IHRE AUFGABEN:
(A) Erläutern Sie anhand des Artikels über die neue Welt der Boxscores, warum sich die Welt der Basketballfans verändert hat. Stellen Sie dabei dar, womit sich die Fans früher zufriedengeben mussten.
(B) Zählen Sie alle Angaben auf, die laut dem Artikel über die neue Welt der Boxscores in einem Boxscore enthalten sind.

VORLIEGENDER TEXT:
════════════════════

# taz.de -- American Pie: Die neue Welt der Boxscores
       
       > Früher mussten sich Basketballfans mit wenigen TV-Übertragungen zufrieden
       > geben. Mittlerweile gibt es von jedem Spiel einen HD-Livestream und
       > Basketball-Blogs stillen den Statistikhunger besser als die alten
       > Experten
       
 (IMG) Bild: Memphis Grizzlies gegen San Antonio Spurs: Auch die nicht zu den Top-Spielen zählenden Begegnungen sind im HD-Livestream zu sehen
       
       Die NBA-Playoffs sind endlich da, und wir leben in einer neuen
       Basketballwelt. Ich rede nicht davon, dass Kevin Durant dieses Jahr zum
       besten Spieler nach LeBron James gereift ist und mit seinem Team, den
       Oklahoma City Thunder, erstmals in den Playoffs steht. Was sich in diesem
       Jahr wirklich und endgültig geändert hat, ist die Welt der Fans.
       
       In der alten Basketballwelt lebten wir von ein paar Fernsehübertragungen
       pro Woche, von klischeebeladenen Live-Kommentaren, einer dürren
       Spielzusammenfassung und ansonsten vor allem vom Boxscore. Der Boxscore
       enthält die Wurfstatistiken jedes Spielers, wie viele Punkte, Rebounds,
       Assists angefallen sind, und wer wie lange im Einsatz war. Jeden Morgen
       klickten wir uns durch die Boxscores der vergangenen Nacht und ahnten
       irgendwie, dass wir nur einen minimalen Ausschnitt der Wirklichkeit
       mitbekommen.

════════════════════

Zeilen mit Zeigedaten
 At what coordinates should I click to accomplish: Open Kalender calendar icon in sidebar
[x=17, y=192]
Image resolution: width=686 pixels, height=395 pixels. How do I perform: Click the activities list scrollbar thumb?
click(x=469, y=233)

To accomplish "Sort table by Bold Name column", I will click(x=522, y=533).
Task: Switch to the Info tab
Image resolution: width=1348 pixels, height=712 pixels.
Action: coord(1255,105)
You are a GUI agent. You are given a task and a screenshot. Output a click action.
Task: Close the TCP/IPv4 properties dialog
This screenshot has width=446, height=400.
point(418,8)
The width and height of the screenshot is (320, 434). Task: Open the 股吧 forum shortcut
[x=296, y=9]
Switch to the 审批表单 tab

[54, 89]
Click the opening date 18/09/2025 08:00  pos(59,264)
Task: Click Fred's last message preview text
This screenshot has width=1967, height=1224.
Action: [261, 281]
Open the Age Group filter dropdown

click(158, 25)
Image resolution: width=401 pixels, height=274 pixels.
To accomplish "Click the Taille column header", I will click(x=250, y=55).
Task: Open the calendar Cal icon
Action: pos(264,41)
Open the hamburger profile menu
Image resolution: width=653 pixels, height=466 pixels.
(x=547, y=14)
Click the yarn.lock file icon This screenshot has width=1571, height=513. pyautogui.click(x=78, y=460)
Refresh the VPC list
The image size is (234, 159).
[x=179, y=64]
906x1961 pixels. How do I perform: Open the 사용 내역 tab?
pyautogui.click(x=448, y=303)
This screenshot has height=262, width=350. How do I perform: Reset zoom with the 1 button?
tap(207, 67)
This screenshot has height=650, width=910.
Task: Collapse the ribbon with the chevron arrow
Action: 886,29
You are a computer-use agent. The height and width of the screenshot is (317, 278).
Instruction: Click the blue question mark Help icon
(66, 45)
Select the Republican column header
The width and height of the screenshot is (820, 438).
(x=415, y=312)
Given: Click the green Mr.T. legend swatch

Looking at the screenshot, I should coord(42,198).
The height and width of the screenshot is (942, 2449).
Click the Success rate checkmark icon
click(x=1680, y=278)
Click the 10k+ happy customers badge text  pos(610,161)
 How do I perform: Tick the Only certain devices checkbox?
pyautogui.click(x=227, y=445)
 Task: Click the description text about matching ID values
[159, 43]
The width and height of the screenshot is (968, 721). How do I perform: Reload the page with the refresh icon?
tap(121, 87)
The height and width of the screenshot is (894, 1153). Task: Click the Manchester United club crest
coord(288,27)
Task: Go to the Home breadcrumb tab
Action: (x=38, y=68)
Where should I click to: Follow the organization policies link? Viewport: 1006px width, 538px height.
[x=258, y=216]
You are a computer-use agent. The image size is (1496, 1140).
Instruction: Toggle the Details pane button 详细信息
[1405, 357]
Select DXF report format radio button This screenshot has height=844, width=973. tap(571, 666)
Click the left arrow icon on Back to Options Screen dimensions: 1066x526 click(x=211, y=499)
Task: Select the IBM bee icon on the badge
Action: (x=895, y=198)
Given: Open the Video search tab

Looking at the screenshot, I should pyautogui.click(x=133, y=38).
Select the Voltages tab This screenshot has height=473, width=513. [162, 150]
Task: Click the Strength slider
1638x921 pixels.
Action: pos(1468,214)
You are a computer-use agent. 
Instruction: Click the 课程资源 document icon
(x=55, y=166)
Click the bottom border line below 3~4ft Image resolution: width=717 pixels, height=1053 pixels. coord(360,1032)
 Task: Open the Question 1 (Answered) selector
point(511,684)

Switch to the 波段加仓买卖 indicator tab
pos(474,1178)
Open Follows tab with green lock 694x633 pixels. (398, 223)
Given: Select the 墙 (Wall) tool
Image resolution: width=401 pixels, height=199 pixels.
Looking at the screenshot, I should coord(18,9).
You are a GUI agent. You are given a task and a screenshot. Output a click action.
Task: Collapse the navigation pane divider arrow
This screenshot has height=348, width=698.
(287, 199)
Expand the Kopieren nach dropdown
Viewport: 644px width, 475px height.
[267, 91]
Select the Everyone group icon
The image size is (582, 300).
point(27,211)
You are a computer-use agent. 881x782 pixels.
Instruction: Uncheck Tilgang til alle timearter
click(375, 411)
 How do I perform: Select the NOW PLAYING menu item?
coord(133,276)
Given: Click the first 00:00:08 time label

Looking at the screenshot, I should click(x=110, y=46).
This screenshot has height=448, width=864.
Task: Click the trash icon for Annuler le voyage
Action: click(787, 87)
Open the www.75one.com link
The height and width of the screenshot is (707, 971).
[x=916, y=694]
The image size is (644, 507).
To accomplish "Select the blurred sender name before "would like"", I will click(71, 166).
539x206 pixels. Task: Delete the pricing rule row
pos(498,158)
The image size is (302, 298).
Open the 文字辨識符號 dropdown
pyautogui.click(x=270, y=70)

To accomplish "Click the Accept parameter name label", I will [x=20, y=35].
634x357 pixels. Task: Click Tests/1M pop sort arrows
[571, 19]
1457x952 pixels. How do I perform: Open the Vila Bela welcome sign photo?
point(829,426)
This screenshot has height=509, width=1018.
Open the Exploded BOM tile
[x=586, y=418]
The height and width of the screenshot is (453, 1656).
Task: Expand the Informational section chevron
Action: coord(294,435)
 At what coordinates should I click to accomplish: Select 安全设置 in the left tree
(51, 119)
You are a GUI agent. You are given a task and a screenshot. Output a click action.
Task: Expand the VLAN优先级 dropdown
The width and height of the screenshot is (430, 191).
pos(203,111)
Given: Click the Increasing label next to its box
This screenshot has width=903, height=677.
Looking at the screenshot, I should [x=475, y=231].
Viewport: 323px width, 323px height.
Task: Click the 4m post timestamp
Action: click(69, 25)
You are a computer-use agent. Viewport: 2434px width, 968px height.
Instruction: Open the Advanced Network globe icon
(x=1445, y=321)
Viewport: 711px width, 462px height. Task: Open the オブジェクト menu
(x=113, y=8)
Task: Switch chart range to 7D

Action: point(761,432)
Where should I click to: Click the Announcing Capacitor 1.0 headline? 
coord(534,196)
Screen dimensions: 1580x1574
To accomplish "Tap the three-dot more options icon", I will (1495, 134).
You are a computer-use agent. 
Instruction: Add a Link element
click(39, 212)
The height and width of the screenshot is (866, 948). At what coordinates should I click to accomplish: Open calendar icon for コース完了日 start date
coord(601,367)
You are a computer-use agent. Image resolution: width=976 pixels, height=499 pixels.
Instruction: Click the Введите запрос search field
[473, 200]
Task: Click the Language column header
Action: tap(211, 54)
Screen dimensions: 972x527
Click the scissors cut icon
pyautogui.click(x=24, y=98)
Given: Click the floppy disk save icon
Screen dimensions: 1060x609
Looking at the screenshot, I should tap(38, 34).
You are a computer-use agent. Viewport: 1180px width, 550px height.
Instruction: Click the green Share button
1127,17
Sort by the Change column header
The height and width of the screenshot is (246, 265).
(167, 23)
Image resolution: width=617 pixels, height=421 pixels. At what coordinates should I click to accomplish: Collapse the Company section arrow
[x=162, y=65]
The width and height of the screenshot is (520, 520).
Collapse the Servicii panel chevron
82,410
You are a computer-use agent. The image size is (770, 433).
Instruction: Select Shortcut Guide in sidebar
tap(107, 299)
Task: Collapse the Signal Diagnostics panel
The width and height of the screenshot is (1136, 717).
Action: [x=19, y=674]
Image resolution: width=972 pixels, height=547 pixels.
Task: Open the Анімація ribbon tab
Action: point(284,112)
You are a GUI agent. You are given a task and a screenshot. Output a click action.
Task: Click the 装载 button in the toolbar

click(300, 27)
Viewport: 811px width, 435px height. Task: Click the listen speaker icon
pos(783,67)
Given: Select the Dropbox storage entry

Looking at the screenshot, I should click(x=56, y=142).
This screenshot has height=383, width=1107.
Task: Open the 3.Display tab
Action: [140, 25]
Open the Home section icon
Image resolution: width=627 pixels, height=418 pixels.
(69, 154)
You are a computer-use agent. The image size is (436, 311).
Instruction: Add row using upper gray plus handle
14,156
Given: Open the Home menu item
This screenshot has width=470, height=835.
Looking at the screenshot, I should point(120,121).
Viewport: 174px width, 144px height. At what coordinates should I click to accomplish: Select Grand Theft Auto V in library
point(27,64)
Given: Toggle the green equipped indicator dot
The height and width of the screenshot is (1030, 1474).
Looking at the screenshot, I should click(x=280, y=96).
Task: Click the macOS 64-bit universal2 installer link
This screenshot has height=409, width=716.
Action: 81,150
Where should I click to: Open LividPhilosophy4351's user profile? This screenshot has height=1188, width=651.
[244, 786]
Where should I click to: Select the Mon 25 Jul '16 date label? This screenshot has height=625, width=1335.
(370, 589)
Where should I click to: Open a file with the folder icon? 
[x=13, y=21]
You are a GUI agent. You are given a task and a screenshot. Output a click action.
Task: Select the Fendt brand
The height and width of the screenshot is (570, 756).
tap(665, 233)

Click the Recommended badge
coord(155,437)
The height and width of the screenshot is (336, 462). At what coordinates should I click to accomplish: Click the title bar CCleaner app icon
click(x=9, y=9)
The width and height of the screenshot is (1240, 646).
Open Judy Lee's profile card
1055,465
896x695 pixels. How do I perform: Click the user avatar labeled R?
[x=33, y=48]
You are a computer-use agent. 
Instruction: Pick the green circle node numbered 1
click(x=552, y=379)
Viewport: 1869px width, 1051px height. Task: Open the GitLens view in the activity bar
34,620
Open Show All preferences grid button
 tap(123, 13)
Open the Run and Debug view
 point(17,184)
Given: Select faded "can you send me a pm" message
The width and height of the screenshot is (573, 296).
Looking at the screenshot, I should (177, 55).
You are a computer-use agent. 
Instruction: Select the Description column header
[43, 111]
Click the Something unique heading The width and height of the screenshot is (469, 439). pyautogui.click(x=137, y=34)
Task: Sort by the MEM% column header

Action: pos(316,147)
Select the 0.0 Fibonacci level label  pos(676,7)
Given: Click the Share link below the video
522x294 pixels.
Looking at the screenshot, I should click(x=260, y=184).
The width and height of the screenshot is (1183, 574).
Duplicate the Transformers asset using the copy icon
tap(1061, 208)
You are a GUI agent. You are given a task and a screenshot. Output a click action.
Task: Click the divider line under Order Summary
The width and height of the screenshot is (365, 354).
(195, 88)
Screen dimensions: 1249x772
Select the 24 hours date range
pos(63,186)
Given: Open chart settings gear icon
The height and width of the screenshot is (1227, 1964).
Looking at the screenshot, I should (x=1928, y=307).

════════════════════

ANTWORTEN JE AUFGABE:
(A) Früher mussten sich Basketballfans mit wenigen Fernsehübertragungen pro Woche, klischeebeladenen Live-Kommentaren, einer dürren Spielzusammenfassung und vor allem dem Boxscore begnügen. Inzwischen gibt es von jedem Spiel einen HD-Livestream, auch von Begegnungen, die nicht zu den Top-Spielen zählen. Zudem stillen Basketball-Blogs den Statistikhunger besser als die alten Experten.

(B)
- Wurfstatistiken jedes Spielers
- Punkte
- Rebounds
- Assists
- Einsatzzeit der Spieler (wer wie lange im Einsatz war)